__TASK STATEMENT__
Could you copy every line in the listing below that has the word "event"?

__INPUT__
========================

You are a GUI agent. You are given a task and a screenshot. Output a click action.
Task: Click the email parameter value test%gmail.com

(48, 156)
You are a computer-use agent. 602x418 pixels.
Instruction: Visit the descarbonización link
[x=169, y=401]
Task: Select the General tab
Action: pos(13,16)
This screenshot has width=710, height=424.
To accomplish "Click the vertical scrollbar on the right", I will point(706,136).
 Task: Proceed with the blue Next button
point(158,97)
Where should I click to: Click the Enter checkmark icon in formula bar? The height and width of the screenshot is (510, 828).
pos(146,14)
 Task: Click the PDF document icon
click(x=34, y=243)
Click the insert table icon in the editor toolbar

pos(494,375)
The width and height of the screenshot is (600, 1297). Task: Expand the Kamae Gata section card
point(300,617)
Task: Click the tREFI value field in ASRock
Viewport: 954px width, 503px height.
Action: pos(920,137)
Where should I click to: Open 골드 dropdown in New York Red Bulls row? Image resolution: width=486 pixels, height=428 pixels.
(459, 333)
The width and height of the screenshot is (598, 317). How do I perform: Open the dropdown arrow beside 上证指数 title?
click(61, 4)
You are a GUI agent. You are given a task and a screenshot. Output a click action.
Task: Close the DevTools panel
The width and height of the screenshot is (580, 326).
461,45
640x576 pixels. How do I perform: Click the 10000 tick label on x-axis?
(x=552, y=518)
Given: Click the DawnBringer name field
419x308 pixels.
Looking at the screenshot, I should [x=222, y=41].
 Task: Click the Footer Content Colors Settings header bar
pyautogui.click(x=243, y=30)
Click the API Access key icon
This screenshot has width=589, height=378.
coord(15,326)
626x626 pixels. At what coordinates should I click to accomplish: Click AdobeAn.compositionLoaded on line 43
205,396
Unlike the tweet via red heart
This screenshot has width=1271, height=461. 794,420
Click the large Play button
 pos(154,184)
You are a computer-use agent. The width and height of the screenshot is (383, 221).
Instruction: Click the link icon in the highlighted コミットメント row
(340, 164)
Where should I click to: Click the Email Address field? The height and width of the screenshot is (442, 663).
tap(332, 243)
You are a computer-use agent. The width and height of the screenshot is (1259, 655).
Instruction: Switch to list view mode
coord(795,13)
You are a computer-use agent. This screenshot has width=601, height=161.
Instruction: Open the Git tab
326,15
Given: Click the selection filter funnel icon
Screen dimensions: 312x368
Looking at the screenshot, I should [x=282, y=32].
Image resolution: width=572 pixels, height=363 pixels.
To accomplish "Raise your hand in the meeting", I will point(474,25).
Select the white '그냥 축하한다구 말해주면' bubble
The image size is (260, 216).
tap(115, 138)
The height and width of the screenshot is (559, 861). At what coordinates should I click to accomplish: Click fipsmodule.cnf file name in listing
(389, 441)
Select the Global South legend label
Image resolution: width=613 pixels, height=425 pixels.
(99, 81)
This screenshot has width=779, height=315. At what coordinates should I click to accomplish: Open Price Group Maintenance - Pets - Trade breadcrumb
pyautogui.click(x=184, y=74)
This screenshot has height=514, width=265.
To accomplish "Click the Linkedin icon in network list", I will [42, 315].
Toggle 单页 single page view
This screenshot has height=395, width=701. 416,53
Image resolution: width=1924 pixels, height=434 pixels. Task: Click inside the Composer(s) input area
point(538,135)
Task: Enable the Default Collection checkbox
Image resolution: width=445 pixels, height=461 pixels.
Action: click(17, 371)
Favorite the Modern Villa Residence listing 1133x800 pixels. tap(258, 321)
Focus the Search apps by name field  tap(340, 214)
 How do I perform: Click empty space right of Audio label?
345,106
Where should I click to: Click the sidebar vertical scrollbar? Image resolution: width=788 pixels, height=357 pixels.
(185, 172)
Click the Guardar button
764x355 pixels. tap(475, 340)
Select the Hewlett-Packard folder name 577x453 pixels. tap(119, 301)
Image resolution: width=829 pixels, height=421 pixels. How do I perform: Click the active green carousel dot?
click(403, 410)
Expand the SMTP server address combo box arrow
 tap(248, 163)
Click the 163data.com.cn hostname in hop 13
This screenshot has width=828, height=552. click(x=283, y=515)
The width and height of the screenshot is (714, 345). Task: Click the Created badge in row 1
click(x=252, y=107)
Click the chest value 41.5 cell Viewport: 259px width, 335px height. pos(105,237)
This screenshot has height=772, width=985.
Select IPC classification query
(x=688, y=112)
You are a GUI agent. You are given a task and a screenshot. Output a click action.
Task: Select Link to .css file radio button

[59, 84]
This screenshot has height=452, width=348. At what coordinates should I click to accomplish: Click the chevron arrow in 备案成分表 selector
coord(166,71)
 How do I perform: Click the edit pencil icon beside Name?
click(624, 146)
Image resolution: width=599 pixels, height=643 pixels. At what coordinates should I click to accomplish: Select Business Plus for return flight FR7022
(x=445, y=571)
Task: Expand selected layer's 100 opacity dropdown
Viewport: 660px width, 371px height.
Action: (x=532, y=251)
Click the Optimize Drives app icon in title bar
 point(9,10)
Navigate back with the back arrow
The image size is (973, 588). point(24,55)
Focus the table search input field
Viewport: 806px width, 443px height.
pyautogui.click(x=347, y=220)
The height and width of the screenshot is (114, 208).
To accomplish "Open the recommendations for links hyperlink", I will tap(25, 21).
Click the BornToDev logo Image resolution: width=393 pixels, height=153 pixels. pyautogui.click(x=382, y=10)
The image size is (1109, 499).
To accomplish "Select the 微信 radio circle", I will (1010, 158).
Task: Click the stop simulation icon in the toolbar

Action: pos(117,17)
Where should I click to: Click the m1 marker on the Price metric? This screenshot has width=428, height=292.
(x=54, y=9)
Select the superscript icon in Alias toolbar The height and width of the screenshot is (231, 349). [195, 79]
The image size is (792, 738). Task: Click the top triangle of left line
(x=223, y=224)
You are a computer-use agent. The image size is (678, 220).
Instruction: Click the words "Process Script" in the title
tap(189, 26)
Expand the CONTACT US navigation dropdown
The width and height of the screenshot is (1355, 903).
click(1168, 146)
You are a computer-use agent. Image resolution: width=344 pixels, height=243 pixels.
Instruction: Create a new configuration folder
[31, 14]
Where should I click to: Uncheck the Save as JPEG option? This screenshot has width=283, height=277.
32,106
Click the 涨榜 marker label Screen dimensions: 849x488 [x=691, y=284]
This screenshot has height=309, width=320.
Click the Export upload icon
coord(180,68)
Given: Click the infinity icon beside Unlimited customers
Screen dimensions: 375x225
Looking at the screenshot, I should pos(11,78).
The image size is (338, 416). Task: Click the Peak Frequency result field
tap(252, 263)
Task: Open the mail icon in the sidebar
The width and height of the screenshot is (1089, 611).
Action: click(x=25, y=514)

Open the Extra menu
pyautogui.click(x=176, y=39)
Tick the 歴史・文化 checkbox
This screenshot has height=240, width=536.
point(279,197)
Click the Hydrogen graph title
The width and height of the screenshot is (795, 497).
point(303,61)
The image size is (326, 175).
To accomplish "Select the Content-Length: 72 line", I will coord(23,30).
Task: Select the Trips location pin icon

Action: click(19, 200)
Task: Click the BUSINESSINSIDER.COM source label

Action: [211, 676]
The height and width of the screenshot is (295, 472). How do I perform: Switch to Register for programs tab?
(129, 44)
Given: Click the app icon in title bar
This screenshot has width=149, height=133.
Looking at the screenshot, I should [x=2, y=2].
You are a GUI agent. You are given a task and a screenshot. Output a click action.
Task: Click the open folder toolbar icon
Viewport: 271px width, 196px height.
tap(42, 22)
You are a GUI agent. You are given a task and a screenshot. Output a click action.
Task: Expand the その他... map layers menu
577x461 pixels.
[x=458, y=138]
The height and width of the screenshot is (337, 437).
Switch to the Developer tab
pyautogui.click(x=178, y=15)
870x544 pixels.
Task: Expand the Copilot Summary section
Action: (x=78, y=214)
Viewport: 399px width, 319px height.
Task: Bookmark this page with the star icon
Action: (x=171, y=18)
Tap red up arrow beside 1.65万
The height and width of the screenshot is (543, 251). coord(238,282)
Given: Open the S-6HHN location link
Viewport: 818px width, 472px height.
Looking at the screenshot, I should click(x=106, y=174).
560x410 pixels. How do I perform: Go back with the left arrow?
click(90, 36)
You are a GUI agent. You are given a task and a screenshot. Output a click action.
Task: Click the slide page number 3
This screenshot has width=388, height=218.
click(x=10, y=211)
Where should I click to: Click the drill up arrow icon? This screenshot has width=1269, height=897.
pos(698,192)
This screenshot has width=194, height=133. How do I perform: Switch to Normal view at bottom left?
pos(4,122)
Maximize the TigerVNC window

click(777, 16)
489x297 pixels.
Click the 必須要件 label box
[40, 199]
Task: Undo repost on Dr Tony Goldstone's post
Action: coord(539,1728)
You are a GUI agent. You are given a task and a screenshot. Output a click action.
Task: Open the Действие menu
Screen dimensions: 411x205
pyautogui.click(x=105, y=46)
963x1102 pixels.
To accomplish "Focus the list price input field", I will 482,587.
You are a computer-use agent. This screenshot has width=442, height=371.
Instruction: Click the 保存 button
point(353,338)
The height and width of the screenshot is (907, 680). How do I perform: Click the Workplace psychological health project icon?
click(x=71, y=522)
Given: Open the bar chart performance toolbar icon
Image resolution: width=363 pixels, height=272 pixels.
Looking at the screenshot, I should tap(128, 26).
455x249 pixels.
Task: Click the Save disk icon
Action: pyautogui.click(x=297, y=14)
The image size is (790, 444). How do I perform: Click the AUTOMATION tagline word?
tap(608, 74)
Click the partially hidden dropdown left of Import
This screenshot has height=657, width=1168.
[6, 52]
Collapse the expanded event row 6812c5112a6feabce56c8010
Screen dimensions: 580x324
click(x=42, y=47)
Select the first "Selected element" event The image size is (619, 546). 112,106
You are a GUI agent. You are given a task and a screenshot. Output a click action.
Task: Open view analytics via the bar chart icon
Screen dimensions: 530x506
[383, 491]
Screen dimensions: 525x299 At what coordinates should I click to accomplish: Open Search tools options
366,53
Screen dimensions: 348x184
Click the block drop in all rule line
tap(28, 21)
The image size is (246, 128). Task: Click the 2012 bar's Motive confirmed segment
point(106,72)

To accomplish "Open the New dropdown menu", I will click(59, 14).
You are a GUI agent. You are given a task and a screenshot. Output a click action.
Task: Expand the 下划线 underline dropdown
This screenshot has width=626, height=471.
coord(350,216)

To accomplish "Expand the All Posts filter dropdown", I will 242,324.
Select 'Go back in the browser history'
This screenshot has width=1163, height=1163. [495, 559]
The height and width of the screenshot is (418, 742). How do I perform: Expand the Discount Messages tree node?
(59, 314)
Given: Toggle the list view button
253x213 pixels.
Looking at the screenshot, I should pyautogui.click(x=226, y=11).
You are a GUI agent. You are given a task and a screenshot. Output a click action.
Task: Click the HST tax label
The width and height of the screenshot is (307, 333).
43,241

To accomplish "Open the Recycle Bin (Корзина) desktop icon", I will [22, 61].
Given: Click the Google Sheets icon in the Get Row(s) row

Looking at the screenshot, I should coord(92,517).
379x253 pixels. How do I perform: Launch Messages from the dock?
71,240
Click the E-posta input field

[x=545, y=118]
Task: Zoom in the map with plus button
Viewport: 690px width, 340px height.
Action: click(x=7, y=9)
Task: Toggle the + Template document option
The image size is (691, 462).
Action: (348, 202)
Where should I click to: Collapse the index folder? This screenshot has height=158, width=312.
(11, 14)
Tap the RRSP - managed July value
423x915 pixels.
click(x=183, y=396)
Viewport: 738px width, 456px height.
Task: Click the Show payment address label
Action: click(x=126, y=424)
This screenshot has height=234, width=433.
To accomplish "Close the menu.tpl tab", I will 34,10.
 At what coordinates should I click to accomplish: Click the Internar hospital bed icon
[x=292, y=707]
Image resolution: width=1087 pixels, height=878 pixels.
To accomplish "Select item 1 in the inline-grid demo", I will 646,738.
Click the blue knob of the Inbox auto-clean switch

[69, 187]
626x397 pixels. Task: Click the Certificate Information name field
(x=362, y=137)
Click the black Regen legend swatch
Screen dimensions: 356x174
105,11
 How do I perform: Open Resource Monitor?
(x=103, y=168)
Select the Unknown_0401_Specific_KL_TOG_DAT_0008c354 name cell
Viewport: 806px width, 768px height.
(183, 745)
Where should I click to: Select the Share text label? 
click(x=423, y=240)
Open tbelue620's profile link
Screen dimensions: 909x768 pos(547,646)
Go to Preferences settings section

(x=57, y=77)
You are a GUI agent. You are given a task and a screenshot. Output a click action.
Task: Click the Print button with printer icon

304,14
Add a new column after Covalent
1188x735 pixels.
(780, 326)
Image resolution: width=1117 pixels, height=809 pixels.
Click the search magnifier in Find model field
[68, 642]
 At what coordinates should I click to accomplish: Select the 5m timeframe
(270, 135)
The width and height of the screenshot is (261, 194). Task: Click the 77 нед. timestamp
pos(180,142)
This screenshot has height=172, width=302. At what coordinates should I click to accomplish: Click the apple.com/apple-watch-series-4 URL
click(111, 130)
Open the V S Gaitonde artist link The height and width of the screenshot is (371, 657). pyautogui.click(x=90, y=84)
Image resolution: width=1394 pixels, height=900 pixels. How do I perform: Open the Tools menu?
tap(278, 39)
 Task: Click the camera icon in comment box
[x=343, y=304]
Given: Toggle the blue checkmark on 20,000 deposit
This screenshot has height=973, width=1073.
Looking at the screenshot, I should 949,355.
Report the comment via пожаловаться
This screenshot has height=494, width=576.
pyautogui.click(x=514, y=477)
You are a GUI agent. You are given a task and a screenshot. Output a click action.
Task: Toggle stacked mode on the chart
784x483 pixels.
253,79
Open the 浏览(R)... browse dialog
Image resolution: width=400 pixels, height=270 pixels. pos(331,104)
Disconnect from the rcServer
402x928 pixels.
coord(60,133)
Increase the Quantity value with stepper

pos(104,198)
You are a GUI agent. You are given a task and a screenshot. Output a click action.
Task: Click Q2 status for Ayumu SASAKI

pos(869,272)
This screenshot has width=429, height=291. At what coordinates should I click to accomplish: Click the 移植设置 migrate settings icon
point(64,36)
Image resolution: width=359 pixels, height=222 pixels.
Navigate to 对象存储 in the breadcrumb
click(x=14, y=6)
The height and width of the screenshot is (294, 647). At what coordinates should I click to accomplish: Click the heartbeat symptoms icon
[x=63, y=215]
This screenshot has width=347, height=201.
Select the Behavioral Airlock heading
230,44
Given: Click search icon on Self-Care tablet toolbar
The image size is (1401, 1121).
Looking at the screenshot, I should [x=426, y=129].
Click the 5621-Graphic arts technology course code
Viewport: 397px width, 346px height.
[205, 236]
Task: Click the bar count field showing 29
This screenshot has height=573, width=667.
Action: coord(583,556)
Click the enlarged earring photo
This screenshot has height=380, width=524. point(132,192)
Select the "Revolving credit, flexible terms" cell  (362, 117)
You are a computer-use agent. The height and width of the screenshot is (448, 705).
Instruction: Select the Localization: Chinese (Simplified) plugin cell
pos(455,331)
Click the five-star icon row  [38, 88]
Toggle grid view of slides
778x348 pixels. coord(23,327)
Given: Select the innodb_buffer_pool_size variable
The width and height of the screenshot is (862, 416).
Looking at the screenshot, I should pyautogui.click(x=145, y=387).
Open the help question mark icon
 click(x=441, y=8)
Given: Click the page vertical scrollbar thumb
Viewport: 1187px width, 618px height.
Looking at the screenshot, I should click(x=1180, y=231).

========================

__ANSWER FOR THIS EXERCISE__
Collapse the expanded event row 6812c5112a6feabce56c8010
Select the first "Selected element" event The image size is (619, 546). 112,106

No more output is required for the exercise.